Marginalized consumed all these lines and boxes.
I cannot force people to accept Christ Jesus! I don't save PEOPLE!
You do Jesus, the love of my life. The forks in the road only separates us as we move forward towards His glory. Further we move from this world and the closer we are to Him completely gutted of it.
Some people say that they love us but I know this to be a lie because God is love.
If God is love, everything that is separated from Him is evidently not.
I was praying this morning and You reminded me of worry as I was reading over to You throwing it right back to You.
I thought back to a time when life had a different rhythm to it and I worried all the time every single day and night about everything. I couldn't even sleep. I would fall asleep maybe on some YouTube videos. If I had something to do tomorrow I mean it never ended. This raging sea of worry that would toss me back and forth.
I remember the comfort of being thankful and being present. That by worrying about tomorrow I was unable to fully receive today. That I am always blessed, I am never going to be more blessed tomorrow than I am today if I can only take time to realize it. All my planning was great and all but would I be ok if it never happened could I appreciate the now? That I was ok and taken care of, and there are people who are going through things that are far more severe, maybe even challenging on the other side of the world. With less and more than me and they are not worrying. They are thankful whole and healed.
That if I can remember this that my Heavenly Father is taking care of everything I need all time considering all things even things that I cannot fathom that He is working everything together for my good.

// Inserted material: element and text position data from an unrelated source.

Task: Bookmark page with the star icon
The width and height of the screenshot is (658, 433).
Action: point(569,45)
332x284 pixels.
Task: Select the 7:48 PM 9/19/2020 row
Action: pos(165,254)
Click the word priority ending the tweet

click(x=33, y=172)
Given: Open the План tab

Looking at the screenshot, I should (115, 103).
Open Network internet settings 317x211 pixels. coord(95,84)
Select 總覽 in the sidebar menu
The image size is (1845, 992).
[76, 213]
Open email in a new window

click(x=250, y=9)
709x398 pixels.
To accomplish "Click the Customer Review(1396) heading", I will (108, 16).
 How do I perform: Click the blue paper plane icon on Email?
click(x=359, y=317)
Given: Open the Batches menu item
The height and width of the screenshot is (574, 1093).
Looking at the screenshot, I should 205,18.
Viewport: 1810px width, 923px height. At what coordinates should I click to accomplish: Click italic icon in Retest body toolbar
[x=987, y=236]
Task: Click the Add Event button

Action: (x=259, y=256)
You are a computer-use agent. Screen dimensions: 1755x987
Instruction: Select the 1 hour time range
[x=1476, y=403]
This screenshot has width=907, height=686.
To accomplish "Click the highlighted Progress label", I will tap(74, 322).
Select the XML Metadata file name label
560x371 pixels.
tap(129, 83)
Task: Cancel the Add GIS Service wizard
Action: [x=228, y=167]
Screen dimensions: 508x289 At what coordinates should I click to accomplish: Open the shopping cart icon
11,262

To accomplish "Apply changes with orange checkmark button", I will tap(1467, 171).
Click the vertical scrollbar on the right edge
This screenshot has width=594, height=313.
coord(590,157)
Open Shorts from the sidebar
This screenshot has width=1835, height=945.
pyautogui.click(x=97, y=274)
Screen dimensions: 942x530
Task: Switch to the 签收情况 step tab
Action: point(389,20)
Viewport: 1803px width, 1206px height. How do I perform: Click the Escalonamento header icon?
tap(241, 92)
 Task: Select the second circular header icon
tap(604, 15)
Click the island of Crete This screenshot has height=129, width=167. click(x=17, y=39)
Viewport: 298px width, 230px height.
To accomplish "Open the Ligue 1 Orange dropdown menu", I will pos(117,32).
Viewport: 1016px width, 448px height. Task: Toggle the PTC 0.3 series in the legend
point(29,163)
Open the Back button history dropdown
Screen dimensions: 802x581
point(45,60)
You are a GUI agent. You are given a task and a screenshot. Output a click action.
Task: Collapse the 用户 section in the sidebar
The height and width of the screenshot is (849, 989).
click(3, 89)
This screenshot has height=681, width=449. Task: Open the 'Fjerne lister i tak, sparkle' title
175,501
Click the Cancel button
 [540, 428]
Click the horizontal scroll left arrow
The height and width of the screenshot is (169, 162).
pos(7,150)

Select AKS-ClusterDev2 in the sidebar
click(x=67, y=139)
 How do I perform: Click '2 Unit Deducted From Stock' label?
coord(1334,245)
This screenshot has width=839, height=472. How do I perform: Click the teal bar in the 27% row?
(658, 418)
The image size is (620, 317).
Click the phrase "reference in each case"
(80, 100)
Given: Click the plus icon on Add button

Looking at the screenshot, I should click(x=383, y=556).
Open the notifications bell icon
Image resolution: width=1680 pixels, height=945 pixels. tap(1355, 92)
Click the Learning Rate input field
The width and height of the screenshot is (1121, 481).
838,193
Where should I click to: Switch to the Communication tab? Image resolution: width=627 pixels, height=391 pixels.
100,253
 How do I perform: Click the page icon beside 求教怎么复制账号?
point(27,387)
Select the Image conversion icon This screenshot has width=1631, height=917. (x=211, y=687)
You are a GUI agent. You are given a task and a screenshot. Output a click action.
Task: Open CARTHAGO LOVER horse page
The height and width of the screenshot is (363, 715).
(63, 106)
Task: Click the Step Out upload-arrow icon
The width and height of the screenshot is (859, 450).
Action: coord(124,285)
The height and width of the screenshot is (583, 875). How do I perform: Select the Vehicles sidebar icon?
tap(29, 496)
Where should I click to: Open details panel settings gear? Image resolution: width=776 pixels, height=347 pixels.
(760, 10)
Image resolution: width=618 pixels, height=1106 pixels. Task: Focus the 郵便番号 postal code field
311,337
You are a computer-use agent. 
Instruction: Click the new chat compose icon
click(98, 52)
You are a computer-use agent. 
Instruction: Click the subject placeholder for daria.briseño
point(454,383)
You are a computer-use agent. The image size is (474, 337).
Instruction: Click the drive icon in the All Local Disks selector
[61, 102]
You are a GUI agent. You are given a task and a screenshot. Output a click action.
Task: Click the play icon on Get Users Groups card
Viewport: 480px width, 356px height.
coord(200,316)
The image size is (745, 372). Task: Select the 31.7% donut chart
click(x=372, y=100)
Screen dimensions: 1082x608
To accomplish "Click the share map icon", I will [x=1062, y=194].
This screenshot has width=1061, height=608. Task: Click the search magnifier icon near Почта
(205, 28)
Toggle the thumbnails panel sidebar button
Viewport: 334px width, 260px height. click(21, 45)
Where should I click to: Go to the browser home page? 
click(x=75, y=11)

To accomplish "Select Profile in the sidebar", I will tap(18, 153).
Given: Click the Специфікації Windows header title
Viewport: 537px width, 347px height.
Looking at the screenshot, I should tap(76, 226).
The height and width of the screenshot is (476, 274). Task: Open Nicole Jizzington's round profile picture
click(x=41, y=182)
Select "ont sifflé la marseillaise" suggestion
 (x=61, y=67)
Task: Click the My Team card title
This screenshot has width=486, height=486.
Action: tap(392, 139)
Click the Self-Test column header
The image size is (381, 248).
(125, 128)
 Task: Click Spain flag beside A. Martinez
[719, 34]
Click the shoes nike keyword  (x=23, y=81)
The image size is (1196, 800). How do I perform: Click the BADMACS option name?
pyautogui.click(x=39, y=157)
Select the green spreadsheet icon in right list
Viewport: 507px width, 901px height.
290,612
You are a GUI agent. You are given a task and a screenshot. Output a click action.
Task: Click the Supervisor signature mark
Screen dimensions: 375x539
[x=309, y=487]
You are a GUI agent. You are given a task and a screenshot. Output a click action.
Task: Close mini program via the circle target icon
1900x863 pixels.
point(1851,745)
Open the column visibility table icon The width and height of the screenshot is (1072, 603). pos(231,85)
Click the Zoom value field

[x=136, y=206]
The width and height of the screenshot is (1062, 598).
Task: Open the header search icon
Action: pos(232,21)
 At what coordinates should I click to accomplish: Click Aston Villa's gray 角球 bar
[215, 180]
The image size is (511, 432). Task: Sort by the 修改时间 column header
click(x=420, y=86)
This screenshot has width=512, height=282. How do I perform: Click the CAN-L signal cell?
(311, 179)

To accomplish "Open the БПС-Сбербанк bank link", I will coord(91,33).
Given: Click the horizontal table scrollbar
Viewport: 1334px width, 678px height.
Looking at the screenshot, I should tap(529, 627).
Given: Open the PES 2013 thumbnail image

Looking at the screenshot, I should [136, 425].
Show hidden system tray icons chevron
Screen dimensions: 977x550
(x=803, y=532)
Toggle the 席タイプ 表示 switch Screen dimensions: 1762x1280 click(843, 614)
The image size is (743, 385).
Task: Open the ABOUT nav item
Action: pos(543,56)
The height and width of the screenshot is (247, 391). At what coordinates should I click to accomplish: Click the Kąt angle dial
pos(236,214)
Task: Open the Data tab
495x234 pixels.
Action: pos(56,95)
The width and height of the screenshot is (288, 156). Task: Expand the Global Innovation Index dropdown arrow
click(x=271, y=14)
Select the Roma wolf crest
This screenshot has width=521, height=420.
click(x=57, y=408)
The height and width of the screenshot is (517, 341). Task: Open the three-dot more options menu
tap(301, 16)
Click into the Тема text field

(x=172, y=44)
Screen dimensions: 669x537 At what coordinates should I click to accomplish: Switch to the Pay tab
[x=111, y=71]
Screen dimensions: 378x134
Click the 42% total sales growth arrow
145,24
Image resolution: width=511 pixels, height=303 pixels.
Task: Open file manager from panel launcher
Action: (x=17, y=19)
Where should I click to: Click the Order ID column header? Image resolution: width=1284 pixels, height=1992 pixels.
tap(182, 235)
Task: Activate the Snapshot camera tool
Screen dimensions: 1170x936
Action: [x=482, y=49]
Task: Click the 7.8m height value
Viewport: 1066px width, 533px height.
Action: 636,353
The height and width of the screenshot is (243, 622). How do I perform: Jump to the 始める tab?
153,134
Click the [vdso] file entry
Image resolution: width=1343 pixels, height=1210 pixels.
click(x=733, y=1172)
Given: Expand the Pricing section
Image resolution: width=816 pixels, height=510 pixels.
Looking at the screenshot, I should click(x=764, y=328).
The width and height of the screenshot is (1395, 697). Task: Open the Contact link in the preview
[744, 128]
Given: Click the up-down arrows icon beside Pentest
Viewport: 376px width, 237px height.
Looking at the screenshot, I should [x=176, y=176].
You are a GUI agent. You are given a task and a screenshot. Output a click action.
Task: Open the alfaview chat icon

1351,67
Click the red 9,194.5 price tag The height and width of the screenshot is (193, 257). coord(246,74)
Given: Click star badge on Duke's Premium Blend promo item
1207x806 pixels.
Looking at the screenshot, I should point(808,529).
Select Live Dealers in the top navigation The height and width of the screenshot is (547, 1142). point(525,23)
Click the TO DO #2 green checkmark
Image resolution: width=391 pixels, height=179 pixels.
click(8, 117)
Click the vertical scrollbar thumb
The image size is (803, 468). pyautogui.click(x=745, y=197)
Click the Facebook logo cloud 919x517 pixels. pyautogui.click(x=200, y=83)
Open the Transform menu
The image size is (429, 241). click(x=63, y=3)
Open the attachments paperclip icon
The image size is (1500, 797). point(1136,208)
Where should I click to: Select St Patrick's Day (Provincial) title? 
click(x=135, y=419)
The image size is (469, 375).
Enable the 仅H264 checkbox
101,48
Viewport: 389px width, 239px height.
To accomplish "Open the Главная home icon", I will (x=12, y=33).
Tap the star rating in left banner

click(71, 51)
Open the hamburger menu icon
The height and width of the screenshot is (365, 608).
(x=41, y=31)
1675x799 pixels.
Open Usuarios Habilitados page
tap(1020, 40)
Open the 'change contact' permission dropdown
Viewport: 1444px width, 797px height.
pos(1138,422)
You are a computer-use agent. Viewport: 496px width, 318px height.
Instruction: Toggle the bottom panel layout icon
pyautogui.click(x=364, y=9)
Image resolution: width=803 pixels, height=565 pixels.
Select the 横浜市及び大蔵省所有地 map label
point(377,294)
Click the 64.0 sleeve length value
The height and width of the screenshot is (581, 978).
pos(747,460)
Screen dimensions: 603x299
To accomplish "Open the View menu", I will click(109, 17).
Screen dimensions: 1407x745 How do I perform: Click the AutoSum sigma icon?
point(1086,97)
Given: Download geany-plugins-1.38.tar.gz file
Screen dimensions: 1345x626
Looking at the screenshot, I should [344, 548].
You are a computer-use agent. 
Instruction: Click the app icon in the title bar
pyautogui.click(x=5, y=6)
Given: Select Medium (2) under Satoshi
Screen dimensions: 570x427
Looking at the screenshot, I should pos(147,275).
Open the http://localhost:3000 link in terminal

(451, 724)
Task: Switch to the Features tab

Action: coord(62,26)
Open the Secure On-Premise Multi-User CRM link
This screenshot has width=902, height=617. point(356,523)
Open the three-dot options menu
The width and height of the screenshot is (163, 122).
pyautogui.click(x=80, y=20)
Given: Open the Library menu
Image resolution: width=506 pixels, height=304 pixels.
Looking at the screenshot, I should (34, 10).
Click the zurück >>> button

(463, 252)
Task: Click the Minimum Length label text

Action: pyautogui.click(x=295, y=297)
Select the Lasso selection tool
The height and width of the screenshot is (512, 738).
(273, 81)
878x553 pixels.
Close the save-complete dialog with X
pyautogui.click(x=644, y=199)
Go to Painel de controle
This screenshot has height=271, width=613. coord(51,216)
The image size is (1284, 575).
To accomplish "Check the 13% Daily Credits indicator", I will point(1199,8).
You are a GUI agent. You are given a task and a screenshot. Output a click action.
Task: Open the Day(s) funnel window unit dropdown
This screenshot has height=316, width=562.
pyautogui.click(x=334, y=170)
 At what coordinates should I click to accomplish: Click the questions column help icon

I can come to worry into the presence of a most Holy God who loves me. I can enter into a place of worship in spirit and truth. I can truly be one and at peace with the one who made beyond what I see with the naked eye. I can go deeper into the mystery of His love and Word.
That my faith will lead me to Him and out of worry. That I can breathe and live my life with a changed heart.
I can be used for Your glory the way You intended me too!
Your vessels to be drawn and poured out again.
Bringing me always back to this place of surrender where I can receive everything You have in store for me.